### Text block:
========

Answer： The roots of the equation are x = 1/2, x = 1/3, and x = -5.

Explain This is a question about finding roots of a polynomial equation using the Rational Root Theorem and synthetic division. The solving step is: Hi! I'm Alex Johnson, and I love solving math puzzles! This one is super fun because it's like a treasure hunt for numbers!

Our problem is to solve the equation: 6x^3 + 25x^2 - 24x + 5 = 0

a. Listing all possible rational roots: First, we need to find all the numbers that could be roots. There's a cool trick called the Rational Root Theorem. It says that if there are any roots that can be written as a fraction (a rational root), they have to be made from the factors of the last number (the constant, which is 5) divided by the factors of the first number (the leading coefficient, which is 6).

========

### Data records:
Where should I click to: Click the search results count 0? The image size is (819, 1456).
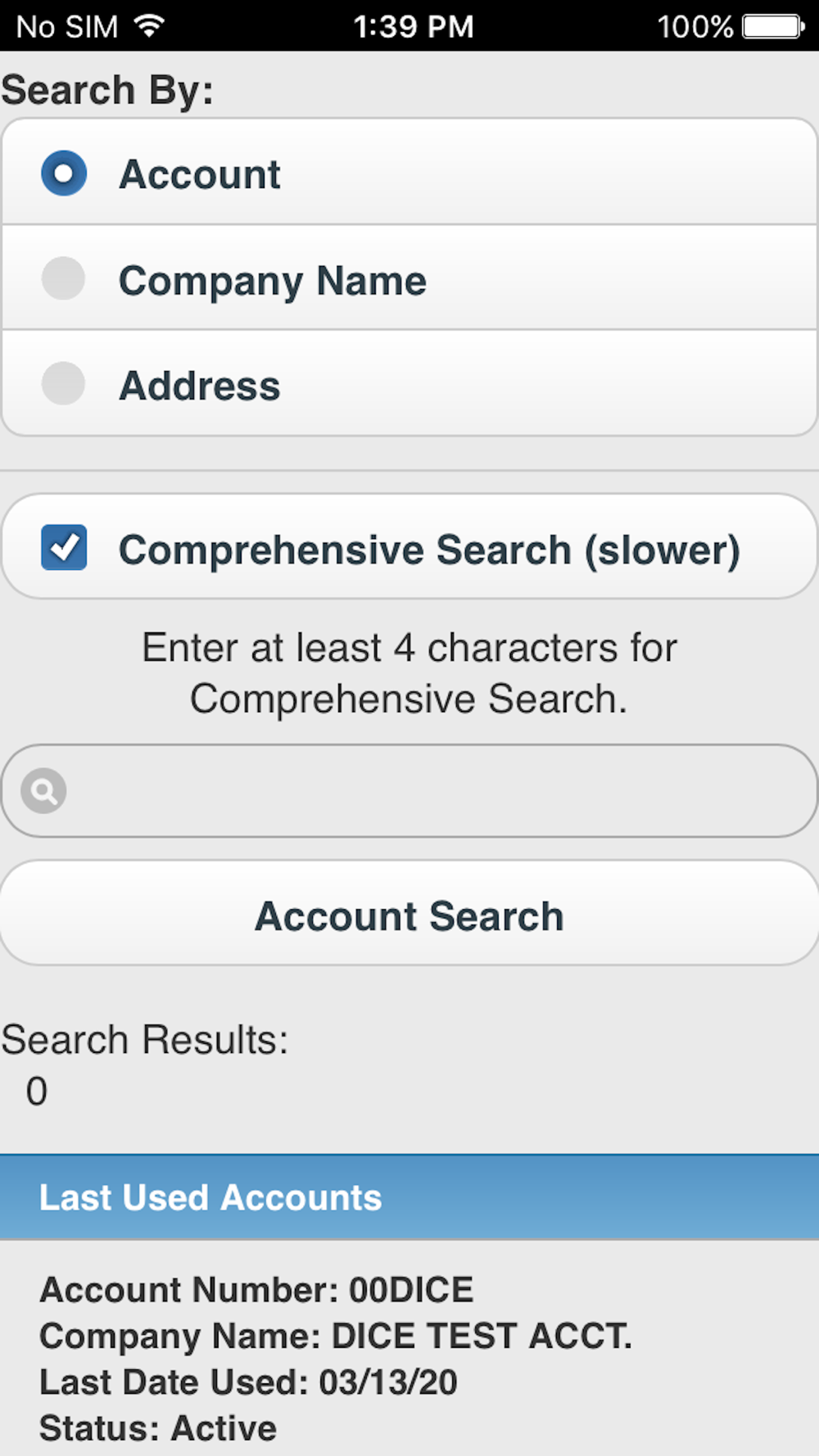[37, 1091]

========

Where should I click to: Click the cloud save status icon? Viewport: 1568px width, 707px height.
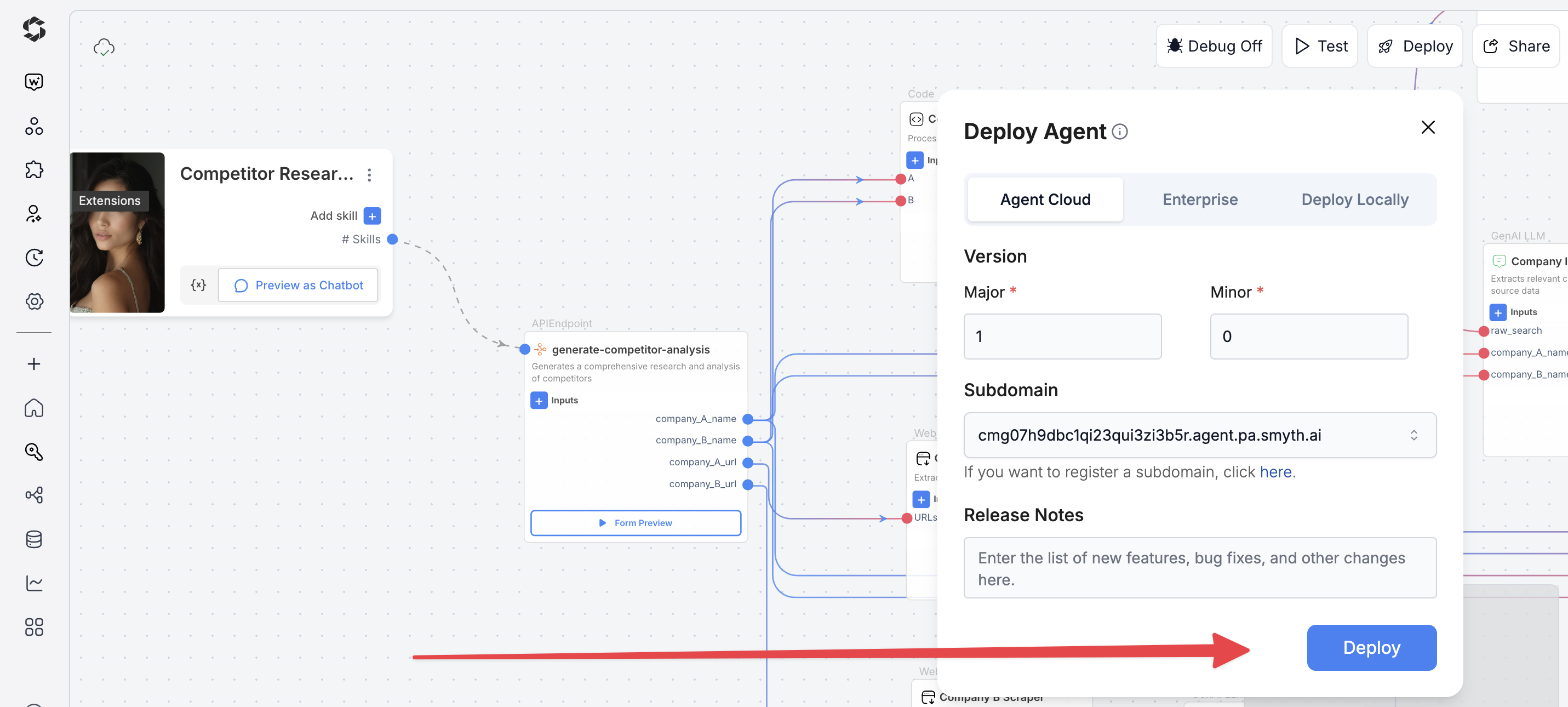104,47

========

### Requests:
(1) Please repeat the passage on solving the cubic equation between "Answer： The roots" and "which is 6).", inclusive.
(2) Write the next part of the passage on solving the cubic equation, picking up after its final sentence.

### Per-task outputs:
(1)
Answer： The roots of the equation are x = 1/2, x = 1/3, and x = -5.

Explain This is a question about finding roots of a polynomial equation using the Rational Root Theorem and synthetic division. The solving step is: Hi! I'm Alex Johnson, and I love solving math puzzles! This one is super fun because it's like a treasure hunt for numbers!

Our problem is to solve the equation: 6x^3 + 25x^2 - 24x + 5 = 0

a. Listing all possible rational roots: First, we need to find all the numbers that could be roots. There's a cool trick called the Rational Root Theorem. It says that if there are any roots that can be written as a fraction (a rational root), they have to be made from the factors of the last number (the constant, which is 5) divided by the factors of the first number (the leading coefficient, which is 6).

(2)
Factors of the constant term (5): ±1, ±5
Factors of the leading coefficient (6): ±1, ±2, ±3, ±6

Now, we make all the possible fractions (p/q, where p is a factor of 5 and q is a factor of 6): ±1/1, ±5/1, ±1/2, ±5/2, ±1/3, ±5/3, ±1/6, ±5/6. So, the possible rational roots are: ±1, ±5, ±1/2, ±5/2, ±1/3, ±5/3, ±1/6, ±5/6.

b. Using synthetic division to find an actual root: Next, we pick one of these possible roots and try it out using something called synthetic division. It's a quick way to check if a number is a root! If the remainder is 0, then it's a root!

Let's try x = 1/2:

1/2 | 6   25   -24    5
    |     3    14   -5
    -------------------
      6   28   -10    0

Since the remainder is 0, we found a root! So, x = 1/2 is definitely a root of the equation!

c. Finding the remaining roots: When we did the synthetic division, the numbers left at the bottom (6, 28, -10) are the coefficients of a new, simpler polynomial. Since we started with an x³ equation and found one root, our new polynomial will be an x² equation (a quadratic equation).

The new equation is: 6x^2 + 28x - 10 = 0

We can make this equation even simpler by dividing all the numbers by 2: 3x^2 + 14x - 5 = 0

Now, we need to find the roots of this quadratic equation. We can do this by factoring! We need two numbers that multiply to 3 * -5 = -15 and add up to 14. Those numbers are 15 and -1.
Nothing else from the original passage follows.